Вернулся в Сростки.
Я прихожу с работы, а у меня матрасик, подушка, одеяльце завернуто лежит там в сеночках. Я говорю:
— Дак это мое ведь все… А-ах! Это что же это с ним случилось-то?
Захожу, а он все-таки это… — волнуется: “Что мать скажет? Три года, надо же! Такое тяжелое время — мать обидится, заругается…”
Я зашла.
— Вася! Что с тобой?
— Да… ничо, мама. Я не болею, так… Только я… не буду учиться, мама, там больше.
А я постояла, подумала-подумала: “Что же мне это делать-то? Если мне на него так это обрушиться, вроде заругаться! Там самый такой возраст нехороший, и… Боже спаси! Еще чо ни случись с ребенком…” И вспомнила опять: “Мне ить не глянулась эта специальность. Я ить помню, какая это специальность! Они вон шоферами работают, эти сами техники-та”. Вот так-от думаю… Так ему и сказала.
А он так рад! Подбежал, схватил — Господи! Сам меньше еще меня почти, а таскал-таскал меня по избе! Радый-нерадый, что мать не заругалась на ево.
— Ну, теперь куда, — говорю, — в колхоз идти работать. Покамест? Скоро в армию…
Он говорит:
— Нет, я поеду поближе к Москве, мам».
Вот что должно было прозвучать громом с ясного неба — поближе к Москве! Как к Москве?! К какой Москве, откуда Москва, почему, для чего? Понятно, что оставаться в Сростках парню не хотелось и стыд выедал глаза, но сразу в Москву? Кто из Сросток эту Москву видал, кто в нее ездил? Ну ладно, Бийск, Барнаул, ладно Новосибирск, даже Томск, Красноярск — свои родные сибирские города, но Москва, Россия? Каким образом вообще могла в голову семнадцатилетнего парня прийти эта безумная идея? Да и была ли она, эта Москва, на самом деле или это так, фикция, мираж, радиоточка, обратная сторона Луны? И если уж мать была против учебы в Бийске, то как она могла отнестись к тому, что сын поедет в Москву?!

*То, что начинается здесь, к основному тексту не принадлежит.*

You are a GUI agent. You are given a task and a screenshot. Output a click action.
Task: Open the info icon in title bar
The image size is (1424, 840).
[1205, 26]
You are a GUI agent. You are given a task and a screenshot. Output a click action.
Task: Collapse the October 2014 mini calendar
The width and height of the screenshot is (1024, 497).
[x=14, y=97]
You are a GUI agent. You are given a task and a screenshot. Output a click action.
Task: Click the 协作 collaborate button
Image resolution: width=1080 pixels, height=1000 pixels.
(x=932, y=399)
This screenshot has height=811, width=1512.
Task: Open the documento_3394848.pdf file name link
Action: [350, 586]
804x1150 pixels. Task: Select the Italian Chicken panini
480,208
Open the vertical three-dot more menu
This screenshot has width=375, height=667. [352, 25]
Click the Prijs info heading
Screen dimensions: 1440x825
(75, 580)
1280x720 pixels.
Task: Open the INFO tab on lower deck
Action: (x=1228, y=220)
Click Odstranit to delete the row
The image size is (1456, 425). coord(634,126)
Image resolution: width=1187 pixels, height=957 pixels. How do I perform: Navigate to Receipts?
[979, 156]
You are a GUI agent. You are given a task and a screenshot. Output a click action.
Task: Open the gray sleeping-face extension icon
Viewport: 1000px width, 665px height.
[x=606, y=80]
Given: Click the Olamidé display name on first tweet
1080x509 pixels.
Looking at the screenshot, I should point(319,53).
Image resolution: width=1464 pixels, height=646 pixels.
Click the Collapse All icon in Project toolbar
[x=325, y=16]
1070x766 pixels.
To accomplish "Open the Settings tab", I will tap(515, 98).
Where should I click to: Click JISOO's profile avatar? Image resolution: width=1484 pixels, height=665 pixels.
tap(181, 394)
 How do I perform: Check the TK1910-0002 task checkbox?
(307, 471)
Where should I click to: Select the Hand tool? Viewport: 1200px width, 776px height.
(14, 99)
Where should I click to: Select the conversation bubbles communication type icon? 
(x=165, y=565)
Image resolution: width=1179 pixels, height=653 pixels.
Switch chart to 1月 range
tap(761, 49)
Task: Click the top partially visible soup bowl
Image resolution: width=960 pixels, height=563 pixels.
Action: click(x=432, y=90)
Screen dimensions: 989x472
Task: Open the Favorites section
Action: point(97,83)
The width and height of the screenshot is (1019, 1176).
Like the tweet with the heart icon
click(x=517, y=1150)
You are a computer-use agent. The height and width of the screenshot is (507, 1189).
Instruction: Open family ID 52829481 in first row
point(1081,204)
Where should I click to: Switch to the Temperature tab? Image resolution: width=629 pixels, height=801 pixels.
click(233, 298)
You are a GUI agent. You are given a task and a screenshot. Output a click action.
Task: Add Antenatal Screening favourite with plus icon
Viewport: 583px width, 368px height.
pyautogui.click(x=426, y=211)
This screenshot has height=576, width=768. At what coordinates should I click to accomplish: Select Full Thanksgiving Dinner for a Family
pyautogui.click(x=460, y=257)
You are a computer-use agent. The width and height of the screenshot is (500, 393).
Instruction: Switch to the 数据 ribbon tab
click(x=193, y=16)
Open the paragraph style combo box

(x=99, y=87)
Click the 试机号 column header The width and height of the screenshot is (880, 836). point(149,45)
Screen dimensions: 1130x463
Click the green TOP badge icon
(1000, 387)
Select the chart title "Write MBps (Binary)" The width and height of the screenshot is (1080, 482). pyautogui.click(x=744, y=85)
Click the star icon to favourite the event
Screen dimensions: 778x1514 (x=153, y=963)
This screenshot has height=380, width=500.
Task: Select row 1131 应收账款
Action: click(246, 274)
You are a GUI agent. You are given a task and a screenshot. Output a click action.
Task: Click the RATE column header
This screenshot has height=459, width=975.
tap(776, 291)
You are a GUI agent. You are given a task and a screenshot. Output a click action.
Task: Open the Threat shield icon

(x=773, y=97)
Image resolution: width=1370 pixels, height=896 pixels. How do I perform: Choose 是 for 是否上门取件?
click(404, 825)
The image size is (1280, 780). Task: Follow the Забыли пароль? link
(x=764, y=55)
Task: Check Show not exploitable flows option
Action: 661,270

Нет сомнения, что дальше все пошло через скандалы, слезы, упреки, горькие вдовьи мысли о том, что отхлестать бы его веревкой, как хлестала, когда был мальчонкой, что нет отца, нет мужа, который такую бы Москву огольцу показал… Можно представить, как убивалась «мать-старушка», отпуская его от себя, как рыдала и боялась после двух убитых мужей (фактически именно Москвой убитых: один — казненный по московскому приказу, второй — под Москвой погибший, и от обоих не осталось даже могил) потерять в верховном городе еще и сына, и как он переступил через эти материнские слезы, ведомый своей судьбой и своей волей. Мало этого — он не смог бы вообще никуда уехать, если бы мать не сделала для него одного бесценного дела, речь о котором пойдет в следующей главе. Но и тут она ему уступила, или же — что тоже очень возможно — он таил свою «ужасную мечту» о Москве, свою цель, соблюдая конспирацию до самого последнего мига.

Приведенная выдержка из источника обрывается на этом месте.